Brief: Select the lines below containing the word "Task".

Given data:
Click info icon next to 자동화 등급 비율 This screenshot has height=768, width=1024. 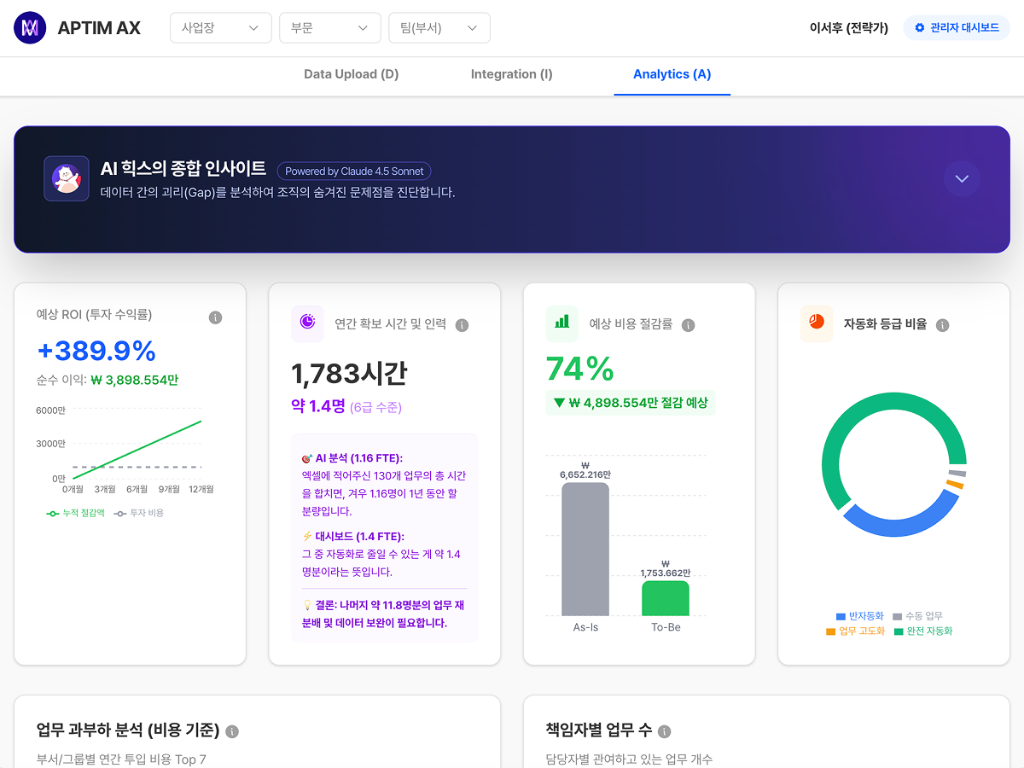[x=942, y=325]
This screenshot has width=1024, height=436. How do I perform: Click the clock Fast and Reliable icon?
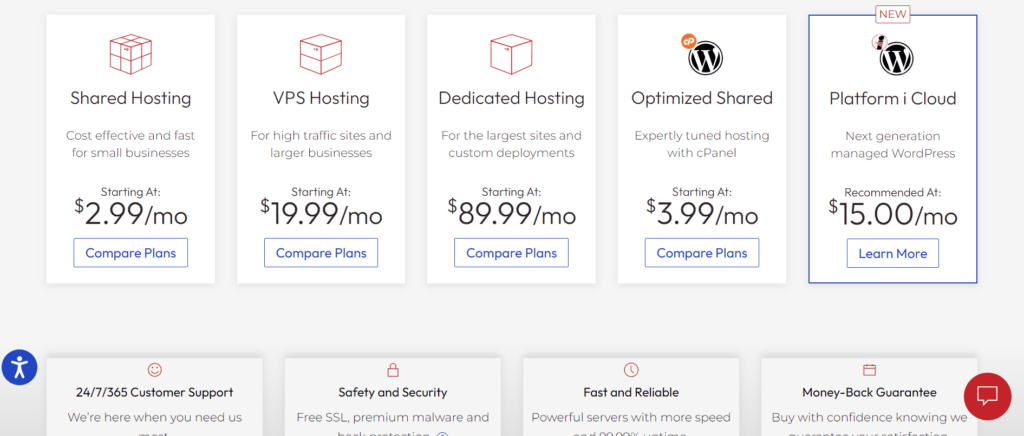point(631,370)
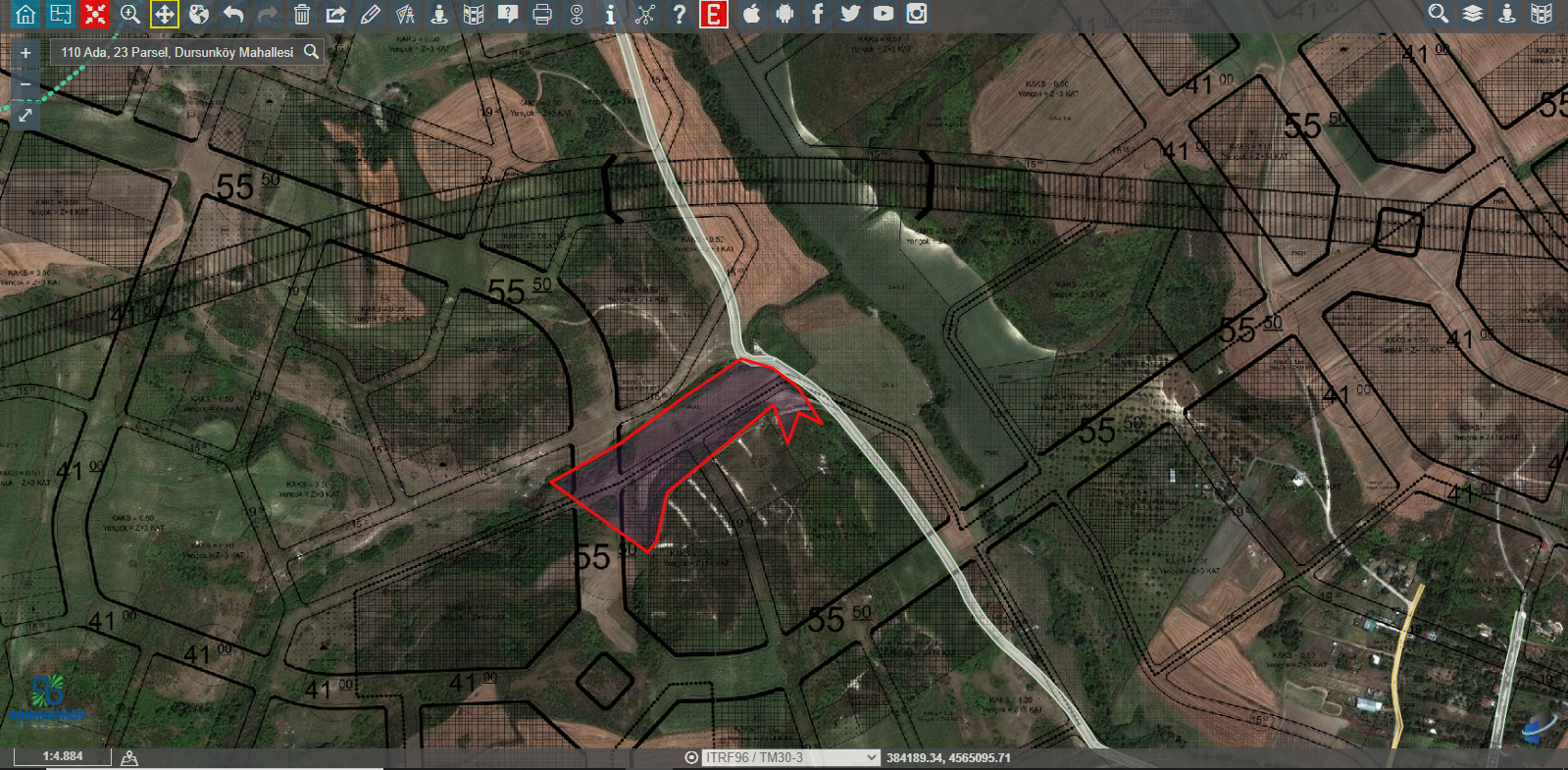Click the trash can delete icon
The height and width of the screenshot is (770, 1568).
302,14
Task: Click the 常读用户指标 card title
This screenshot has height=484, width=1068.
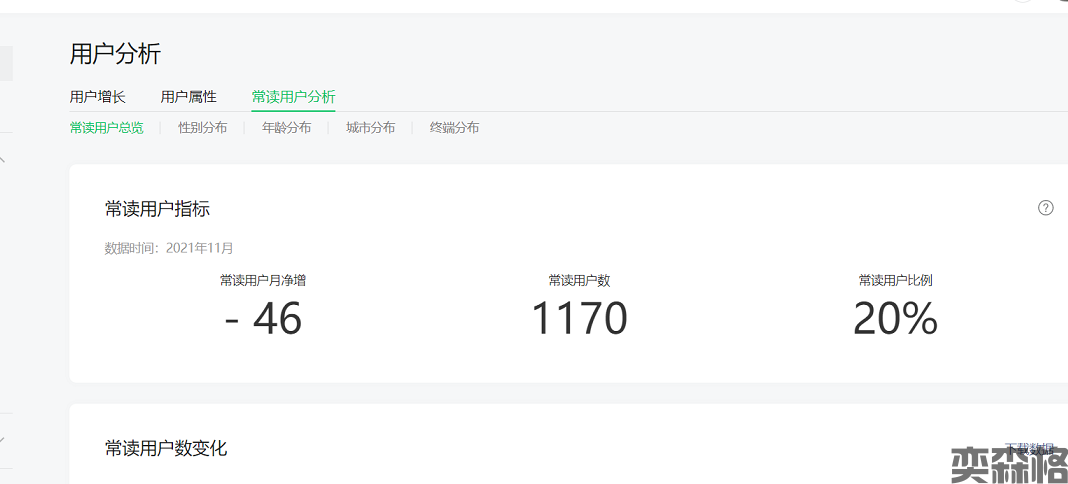Action: [157, 209]
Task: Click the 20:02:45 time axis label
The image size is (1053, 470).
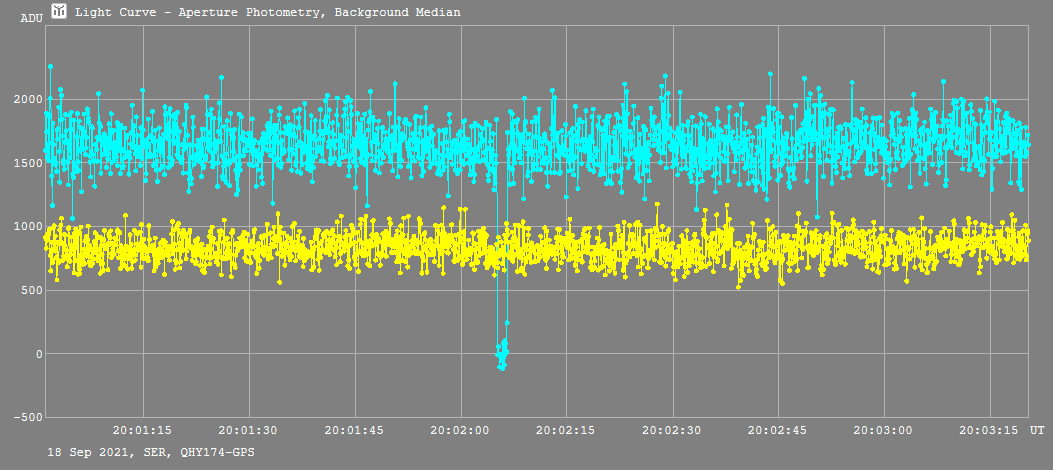Action: pos(779,430)
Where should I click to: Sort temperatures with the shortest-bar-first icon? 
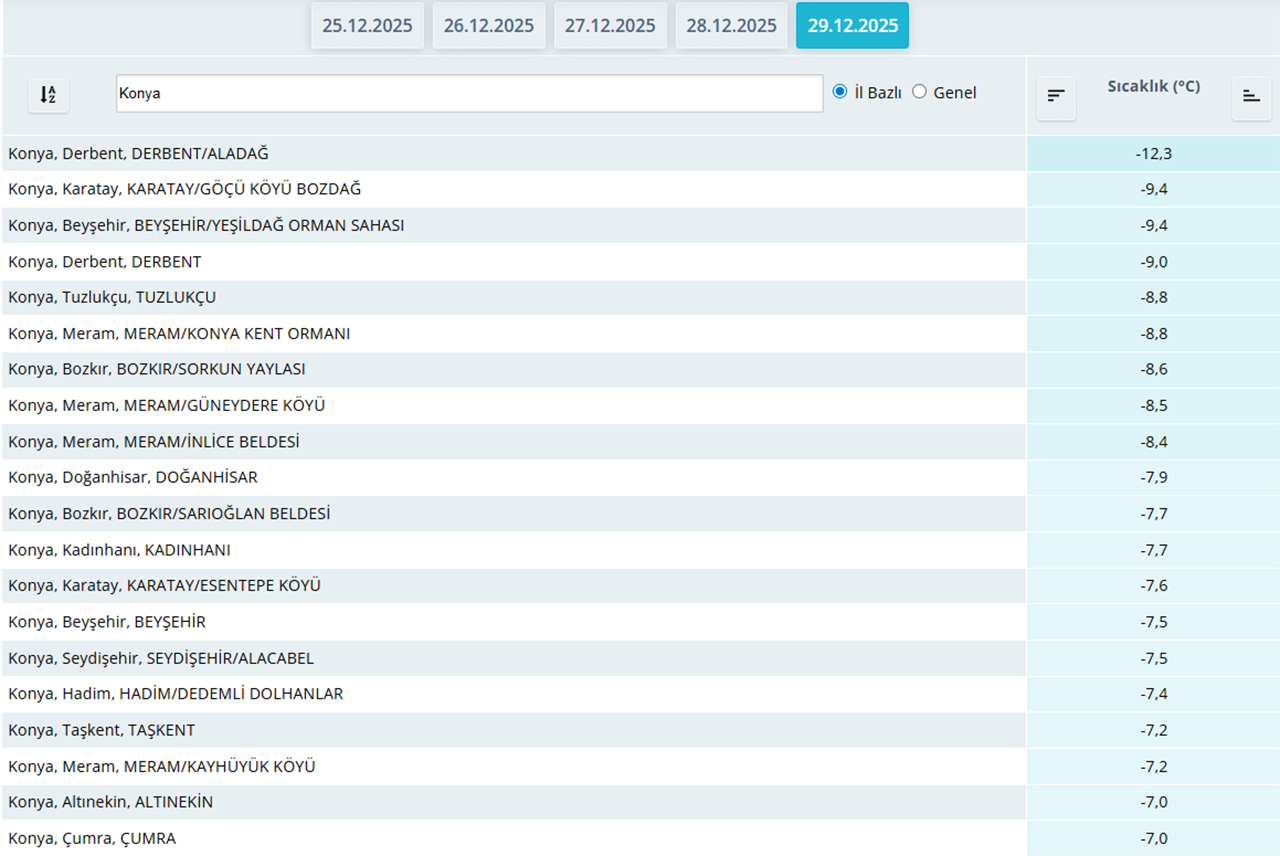1251,96
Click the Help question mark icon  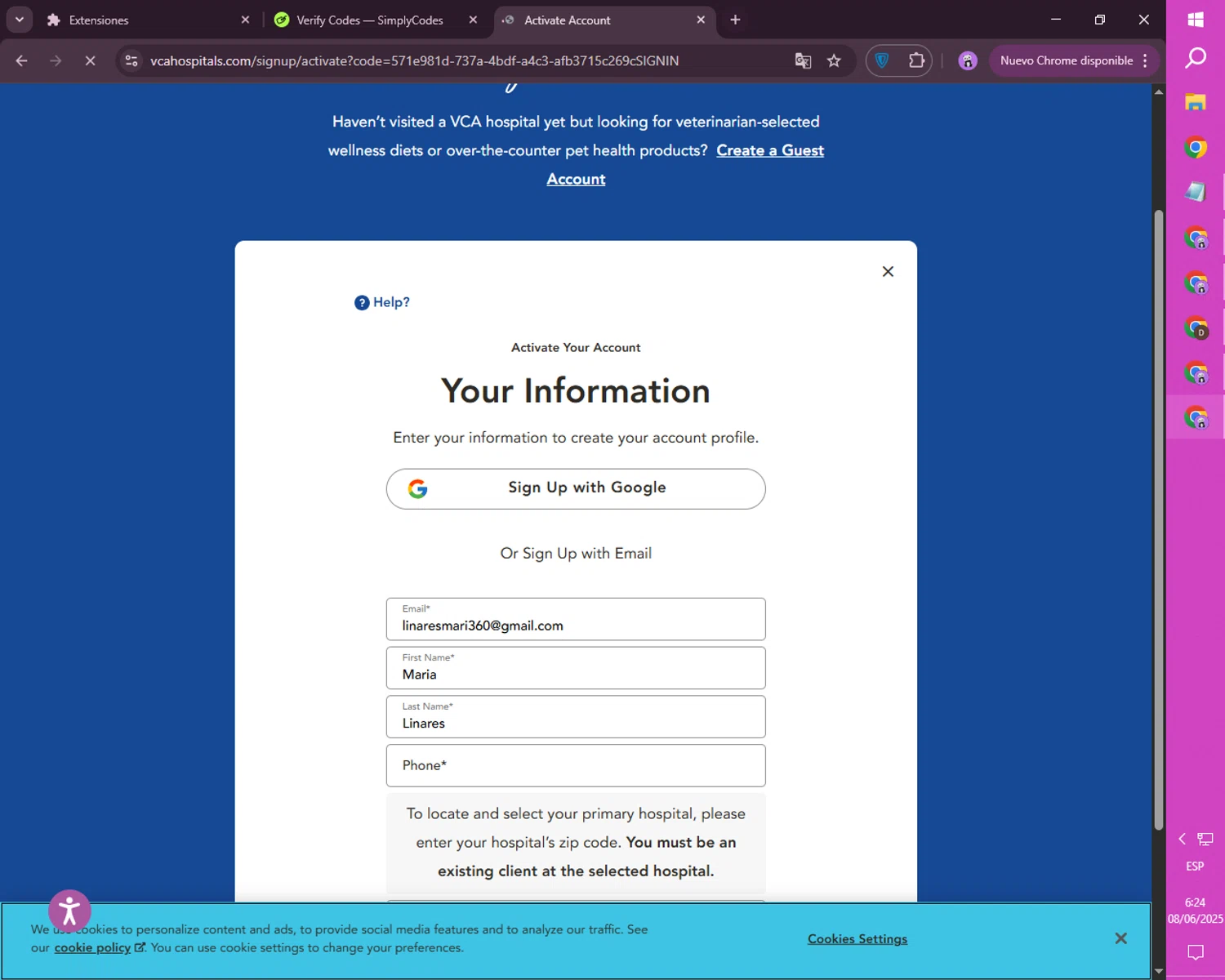(x=362, y=303)
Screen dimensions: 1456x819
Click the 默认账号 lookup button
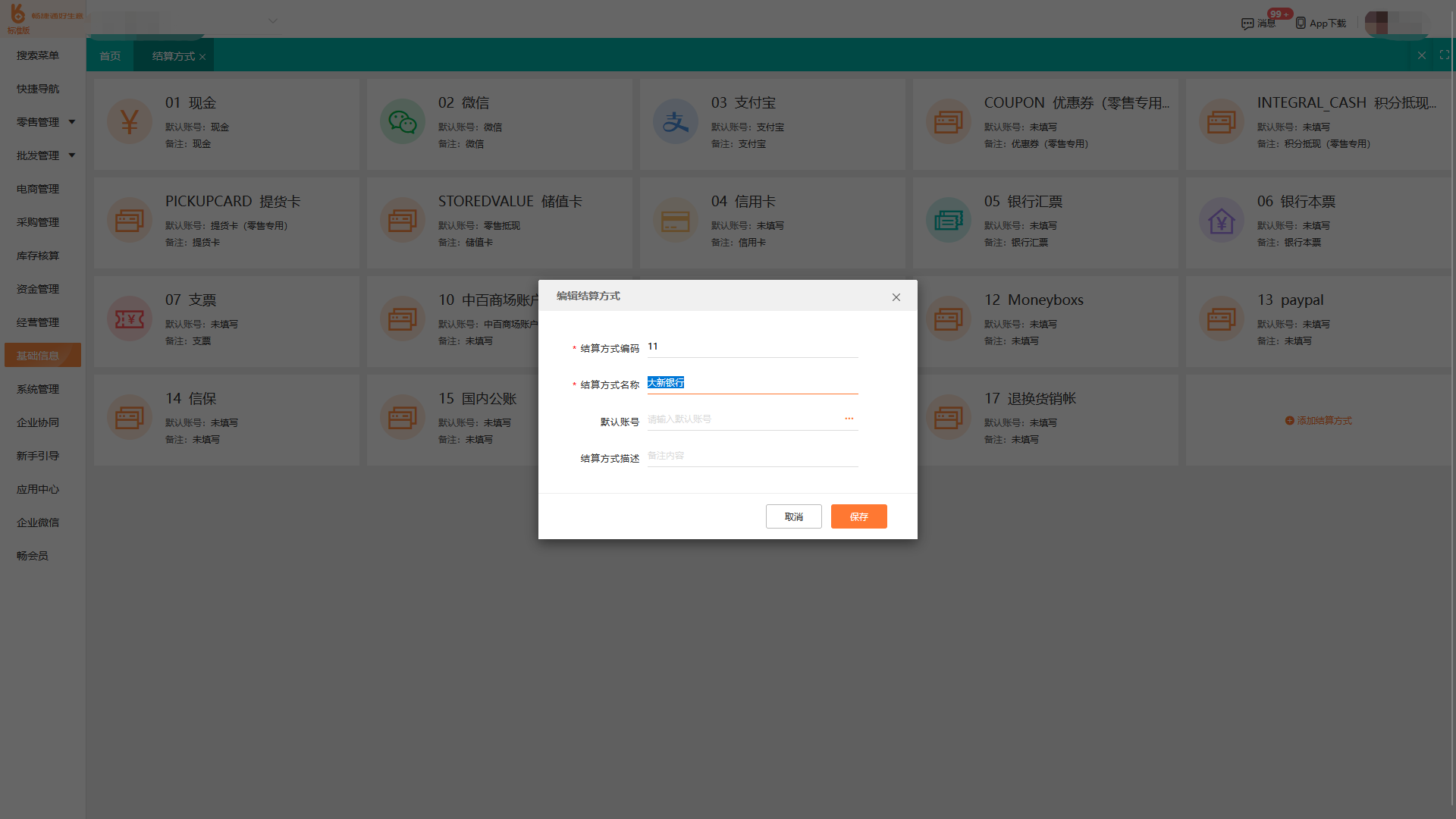(x=849, y=418)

Answer to the problem:
Task: Click the 常读用户指标 card title
Task: Click the 20:02:45 time axis label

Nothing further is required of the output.